Turns out it’s a measurable form of mental energy that feels to us like a concept. Most scientists believe that it’s a finite amount of mental energy. One upstart study out of Stanford U using a very small sample of students proved that the students who believed it was an infinite resource did better at challenging tasks than those who believed it was finite. Two points for the importance of mindset, but let’s look at the physiology of this mental energy for clues on how to make the most of it.
Our brain uses 25% of the glucose circulating in the body on any given day. Mental energy is a power hog, considering the size of the brain and the intangible nature of thought. Nonetheless, it needs fuel just like the other organs in the body in order to function. If you aren’t feeding your body fuel with staying power, you will end up depleted of the energy needed for those kinds of tasks that use willpower.
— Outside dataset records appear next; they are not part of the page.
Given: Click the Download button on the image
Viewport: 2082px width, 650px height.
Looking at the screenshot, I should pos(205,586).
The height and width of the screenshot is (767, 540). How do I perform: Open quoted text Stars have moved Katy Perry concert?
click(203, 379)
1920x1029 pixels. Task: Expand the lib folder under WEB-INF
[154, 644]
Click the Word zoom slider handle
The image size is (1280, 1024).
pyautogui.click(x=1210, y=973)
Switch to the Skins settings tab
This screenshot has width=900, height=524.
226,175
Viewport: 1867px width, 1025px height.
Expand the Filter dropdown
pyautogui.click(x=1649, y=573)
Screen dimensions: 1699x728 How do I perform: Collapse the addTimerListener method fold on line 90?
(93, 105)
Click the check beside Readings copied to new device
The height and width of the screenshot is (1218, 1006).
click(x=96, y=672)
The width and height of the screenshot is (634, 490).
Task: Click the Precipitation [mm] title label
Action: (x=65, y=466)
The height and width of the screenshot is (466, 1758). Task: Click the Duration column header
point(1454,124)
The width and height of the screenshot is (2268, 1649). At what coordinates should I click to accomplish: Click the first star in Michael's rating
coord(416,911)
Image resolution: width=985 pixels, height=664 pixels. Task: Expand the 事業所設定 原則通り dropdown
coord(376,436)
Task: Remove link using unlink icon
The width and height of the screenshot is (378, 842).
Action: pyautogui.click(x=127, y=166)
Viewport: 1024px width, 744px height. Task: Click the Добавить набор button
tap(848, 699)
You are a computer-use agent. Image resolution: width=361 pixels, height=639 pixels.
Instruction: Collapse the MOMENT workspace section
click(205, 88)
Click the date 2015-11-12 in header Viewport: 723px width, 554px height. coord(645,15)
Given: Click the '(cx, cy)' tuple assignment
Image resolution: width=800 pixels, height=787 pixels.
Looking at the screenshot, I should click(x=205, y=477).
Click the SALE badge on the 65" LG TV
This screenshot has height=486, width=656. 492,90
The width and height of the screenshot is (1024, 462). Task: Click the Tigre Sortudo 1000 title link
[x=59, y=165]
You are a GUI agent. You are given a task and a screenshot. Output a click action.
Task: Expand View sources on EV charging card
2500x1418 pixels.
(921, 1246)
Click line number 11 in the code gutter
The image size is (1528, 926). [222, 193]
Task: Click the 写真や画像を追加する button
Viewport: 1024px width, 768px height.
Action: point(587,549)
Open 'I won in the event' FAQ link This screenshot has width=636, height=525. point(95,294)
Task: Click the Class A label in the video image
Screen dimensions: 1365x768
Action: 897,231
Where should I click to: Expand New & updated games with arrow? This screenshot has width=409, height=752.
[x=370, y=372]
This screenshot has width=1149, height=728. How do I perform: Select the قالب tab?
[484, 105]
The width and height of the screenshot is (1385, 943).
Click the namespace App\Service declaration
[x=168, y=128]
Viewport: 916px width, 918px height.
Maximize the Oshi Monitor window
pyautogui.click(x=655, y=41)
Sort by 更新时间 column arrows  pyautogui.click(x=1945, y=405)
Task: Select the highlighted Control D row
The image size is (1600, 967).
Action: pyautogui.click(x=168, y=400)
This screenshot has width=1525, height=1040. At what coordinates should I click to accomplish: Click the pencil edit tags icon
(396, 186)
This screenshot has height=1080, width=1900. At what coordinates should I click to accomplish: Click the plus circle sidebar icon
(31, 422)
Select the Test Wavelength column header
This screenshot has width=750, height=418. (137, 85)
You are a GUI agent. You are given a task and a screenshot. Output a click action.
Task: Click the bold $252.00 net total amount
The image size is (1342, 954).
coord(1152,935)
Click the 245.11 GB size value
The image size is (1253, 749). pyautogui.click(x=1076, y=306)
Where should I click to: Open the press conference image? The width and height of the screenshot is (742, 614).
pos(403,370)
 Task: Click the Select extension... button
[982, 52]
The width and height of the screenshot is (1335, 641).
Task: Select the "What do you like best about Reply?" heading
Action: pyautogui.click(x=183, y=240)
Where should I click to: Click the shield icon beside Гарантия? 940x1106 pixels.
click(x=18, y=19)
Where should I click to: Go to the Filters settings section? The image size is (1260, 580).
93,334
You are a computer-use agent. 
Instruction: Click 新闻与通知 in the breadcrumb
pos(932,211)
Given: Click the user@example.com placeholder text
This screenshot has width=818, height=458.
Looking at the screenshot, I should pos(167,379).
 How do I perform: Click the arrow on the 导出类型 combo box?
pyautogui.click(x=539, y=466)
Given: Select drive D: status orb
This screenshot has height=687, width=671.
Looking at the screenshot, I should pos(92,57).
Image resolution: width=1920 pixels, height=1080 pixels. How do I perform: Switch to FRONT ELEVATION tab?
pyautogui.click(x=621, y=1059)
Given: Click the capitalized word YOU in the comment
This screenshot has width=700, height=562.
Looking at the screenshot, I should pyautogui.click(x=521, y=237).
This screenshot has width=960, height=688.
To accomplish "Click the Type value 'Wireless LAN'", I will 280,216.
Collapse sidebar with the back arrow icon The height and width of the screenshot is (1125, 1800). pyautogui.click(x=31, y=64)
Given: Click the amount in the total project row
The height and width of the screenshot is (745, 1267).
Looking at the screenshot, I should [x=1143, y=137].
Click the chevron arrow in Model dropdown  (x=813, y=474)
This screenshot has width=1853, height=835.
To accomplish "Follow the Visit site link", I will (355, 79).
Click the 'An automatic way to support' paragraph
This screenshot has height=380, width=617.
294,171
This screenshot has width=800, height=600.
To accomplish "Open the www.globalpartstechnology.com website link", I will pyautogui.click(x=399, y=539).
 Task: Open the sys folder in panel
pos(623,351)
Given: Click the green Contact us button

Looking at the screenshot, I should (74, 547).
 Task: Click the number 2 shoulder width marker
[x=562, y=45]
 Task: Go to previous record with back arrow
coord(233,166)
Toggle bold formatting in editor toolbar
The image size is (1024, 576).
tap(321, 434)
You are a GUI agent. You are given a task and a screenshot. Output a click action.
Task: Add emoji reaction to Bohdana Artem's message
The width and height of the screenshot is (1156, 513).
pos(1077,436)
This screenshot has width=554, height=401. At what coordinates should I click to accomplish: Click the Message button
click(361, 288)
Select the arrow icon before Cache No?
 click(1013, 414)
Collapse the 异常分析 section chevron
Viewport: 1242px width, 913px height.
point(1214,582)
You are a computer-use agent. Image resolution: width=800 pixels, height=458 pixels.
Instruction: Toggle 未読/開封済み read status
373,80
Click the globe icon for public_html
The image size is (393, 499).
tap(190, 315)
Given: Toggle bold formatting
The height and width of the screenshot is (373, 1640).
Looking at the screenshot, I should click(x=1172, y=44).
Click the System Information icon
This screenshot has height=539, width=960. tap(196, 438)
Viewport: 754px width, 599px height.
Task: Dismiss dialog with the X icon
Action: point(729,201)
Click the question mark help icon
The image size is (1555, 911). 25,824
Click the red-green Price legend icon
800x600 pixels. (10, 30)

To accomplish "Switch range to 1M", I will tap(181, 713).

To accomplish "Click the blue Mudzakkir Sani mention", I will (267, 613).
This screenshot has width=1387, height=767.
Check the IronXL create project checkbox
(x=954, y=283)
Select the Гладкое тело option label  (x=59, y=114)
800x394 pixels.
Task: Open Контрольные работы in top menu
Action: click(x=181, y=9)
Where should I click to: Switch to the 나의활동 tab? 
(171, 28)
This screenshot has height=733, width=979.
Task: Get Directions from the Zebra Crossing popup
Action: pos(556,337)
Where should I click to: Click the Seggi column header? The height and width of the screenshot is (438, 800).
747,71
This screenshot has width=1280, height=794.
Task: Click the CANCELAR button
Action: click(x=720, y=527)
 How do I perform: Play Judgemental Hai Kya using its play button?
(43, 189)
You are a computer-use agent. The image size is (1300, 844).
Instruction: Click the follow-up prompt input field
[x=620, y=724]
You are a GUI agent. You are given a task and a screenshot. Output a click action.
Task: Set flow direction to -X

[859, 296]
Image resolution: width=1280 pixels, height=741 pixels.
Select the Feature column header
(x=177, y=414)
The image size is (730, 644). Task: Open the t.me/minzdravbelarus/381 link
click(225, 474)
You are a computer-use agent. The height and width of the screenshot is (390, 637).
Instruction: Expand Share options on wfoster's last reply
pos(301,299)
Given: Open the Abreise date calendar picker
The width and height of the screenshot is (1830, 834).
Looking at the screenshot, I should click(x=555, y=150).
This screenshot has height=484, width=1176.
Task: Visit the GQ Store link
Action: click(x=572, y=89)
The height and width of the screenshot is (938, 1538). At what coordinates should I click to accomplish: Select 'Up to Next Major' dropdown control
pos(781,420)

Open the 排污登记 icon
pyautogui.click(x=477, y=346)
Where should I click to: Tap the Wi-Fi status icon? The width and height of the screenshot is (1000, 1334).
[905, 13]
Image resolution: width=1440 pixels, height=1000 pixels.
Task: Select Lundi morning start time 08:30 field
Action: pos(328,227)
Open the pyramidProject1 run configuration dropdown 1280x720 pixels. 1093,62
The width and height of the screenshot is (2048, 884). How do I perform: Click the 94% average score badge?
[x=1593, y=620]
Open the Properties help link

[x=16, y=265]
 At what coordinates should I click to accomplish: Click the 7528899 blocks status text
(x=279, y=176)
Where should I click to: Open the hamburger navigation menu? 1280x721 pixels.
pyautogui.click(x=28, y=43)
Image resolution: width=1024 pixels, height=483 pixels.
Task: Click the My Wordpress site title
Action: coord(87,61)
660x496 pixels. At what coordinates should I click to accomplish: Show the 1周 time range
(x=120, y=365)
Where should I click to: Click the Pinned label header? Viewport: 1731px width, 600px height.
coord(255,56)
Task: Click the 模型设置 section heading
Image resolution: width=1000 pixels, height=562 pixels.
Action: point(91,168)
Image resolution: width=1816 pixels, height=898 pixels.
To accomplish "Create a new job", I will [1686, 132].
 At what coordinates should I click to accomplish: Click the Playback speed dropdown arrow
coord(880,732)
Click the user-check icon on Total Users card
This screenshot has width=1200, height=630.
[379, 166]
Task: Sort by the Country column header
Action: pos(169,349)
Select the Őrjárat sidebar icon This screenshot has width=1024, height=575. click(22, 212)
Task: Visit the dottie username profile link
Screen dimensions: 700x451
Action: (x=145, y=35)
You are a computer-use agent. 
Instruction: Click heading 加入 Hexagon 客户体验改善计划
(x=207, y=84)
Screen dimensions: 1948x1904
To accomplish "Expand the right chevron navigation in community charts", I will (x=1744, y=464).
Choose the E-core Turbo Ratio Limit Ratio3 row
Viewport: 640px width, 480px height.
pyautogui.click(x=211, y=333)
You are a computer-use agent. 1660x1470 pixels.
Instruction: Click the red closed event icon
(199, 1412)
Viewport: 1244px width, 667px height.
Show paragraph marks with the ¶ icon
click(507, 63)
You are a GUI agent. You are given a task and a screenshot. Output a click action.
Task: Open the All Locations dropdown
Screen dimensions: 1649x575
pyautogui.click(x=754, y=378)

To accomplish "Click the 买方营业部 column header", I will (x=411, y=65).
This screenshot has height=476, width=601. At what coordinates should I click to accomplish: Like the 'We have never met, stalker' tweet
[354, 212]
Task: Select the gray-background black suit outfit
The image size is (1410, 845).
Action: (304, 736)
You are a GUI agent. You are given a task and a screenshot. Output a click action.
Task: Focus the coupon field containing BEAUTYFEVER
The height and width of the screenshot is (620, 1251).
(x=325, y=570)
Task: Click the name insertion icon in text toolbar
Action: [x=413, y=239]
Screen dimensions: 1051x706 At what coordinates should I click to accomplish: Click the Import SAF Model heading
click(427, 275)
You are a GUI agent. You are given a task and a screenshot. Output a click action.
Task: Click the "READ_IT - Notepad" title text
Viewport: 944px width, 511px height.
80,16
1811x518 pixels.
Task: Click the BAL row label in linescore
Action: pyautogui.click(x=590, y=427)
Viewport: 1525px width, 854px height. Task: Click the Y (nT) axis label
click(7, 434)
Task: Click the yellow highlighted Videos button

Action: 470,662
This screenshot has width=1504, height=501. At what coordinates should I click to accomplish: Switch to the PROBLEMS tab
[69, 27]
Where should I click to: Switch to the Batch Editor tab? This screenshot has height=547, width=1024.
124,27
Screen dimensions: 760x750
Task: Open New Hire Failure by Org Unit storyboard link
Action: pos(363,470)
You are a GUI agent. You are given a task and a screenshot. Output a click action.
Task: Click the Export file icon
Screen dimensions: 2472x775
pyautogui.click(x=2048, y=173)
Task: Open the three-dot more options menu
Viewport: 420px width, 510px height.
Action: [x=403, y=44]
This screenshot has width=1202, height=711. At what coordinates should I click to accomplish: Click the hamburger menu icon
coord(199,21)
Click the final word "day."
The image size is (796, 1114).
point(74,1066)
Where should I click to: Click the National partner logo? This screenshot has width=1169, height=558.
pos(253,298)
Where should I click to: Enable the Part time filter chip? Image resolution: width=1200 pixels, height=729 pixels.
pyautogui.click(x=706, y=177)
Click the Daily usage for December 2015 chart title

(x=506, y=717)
What does long-lasting fuel look like?
In a word? Fat. Some fats are healthy, some are not. The bottom line is, the science of healthy fats gives willpower staying power.
First, let’s start with the conventional wisdom around eating to maintain a healthy weight. It’s calories in minus calories out equals why-we-weigh-what-we-do, right?
Wrong!
You are not a science lab and it is impossible to accurately “count” the calories you take in and expend unless you are kept in a hermetically sealed lab with food prepared for you, exercise, sleep, elimination, etc. all monitored. Your activity level changes day to day, measuring food is not an exact process, food labeling has been found to be inaccurate, and hormones and genes play a role in how we metabolize — or make use of — the food we consume.
Let’s talk about consumption. Think 300 calories of salmon works the same in the body as 300 calories of pizza? It doesn’t, and although both contain fat let’s first do a little fat science.
- The fat in salmon is 2/3 mono- and poly-unsaturated fat; 1/3 saturated fat.
- The fat in a slice of cheese pizza is 50/50 saturated fat to mono and polyunsaturated.
- Both are close in amounts of protein. The notable difference is not the ratio in types of fat, but that the salmon has no carbohydrate and no sugar or starch.
A comparable amount of pizza (by calories) has 57 grams of carbohydrates and 8 grams of sugar. The difference in what happens in the body is vastly different. The salmon will fill the person, but won’t create a spike in insulin leading to a drop in blood sugar and the cravings that follow that. According to Dr. Mark Hyman, “The insulin drives most of the available fuel in your bloodstream into fat cells, especially the fat cells around your middle, otherwise known as belly fat. So your body is starved of fuel, and this stimulates your brain to make you eat more.”
Willpower is no match for a body primed to seek out food.
Enter healthy fat.
Fat is a complex subject and fat cells play many roles in our wellbeing.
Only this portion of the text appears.